Riley said he wasn’t that bad. After all, he wouldn’t put this on his list of the 10 worst flicks of all time. It certainly didn’t rate with that 1985 horror classic, Celtics 148, Lakers 114, Game 1, NBA finals, after which Riley carved up Kareem Abdul-Jabbar like Pauline Kael doing a number on Sylvester Stallone.

Sunday’s game checked in on the low end of the Riley scale of 1 to 10, but he said there was no need for him to add an acerbic narration to the images on the screen.

“My voice level did not go up,” Riley said Monday at the Garden, where the Lakers and Celtics practiced for tonight’s Game 4 (Channel 2, 6 p.m.), with the Lakers leading the series, two games to one.

“I was just factual, and definitive. Sometimes you have to show these guys to convince them. But I don’t have to scream at them now.

“They (the Celtics) played great, and we played poorly.”
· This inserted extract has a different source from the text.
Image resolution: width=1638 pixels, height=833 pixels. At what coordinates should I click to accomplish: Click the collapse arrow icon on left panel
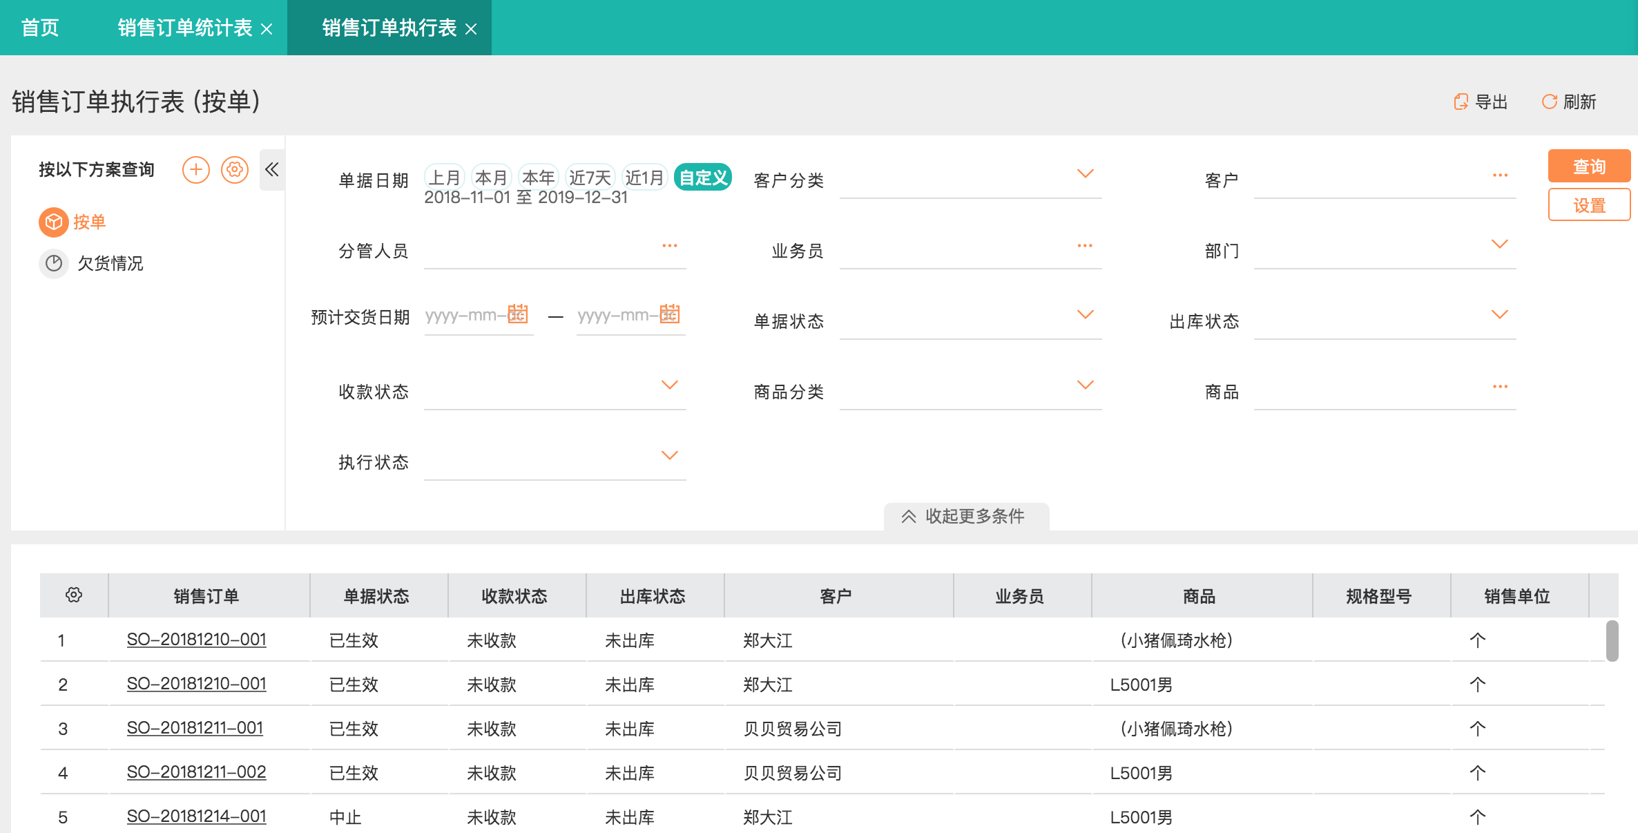pyautogui.click(x=273, y=170)
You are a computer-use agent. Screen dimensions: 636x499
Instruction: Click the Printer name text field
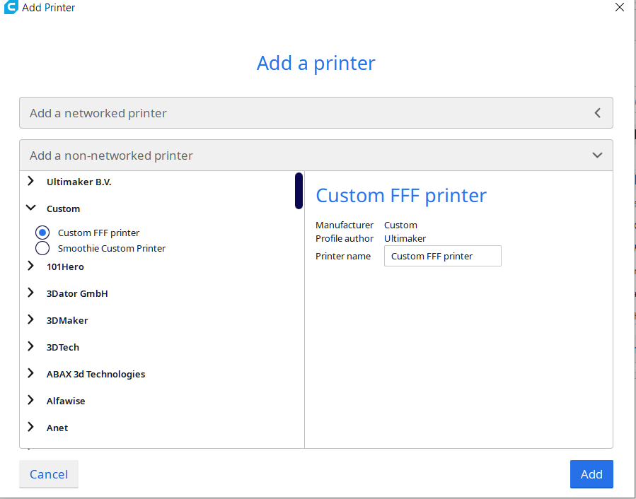coord(443,256)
Even so, Riley actually saw some things he liked.

“I wasn’t disappointed by our effort and push,” he said. “We just weren’t efficient.

“In L.A., it was so easy for us to score and get good shots, we might have decided, ‘OK, we can be frivolous with some of our shots, especially in our transition game.’ ”

Riley dismissed the idea that the Celtics circumvented the Laker fast break.

“We didn’t have our whirling-dervish, dunking fast break going, so people say we didn’t have our fast break,” he said. “But we scored 30 times off our transition. That’s 60 points.”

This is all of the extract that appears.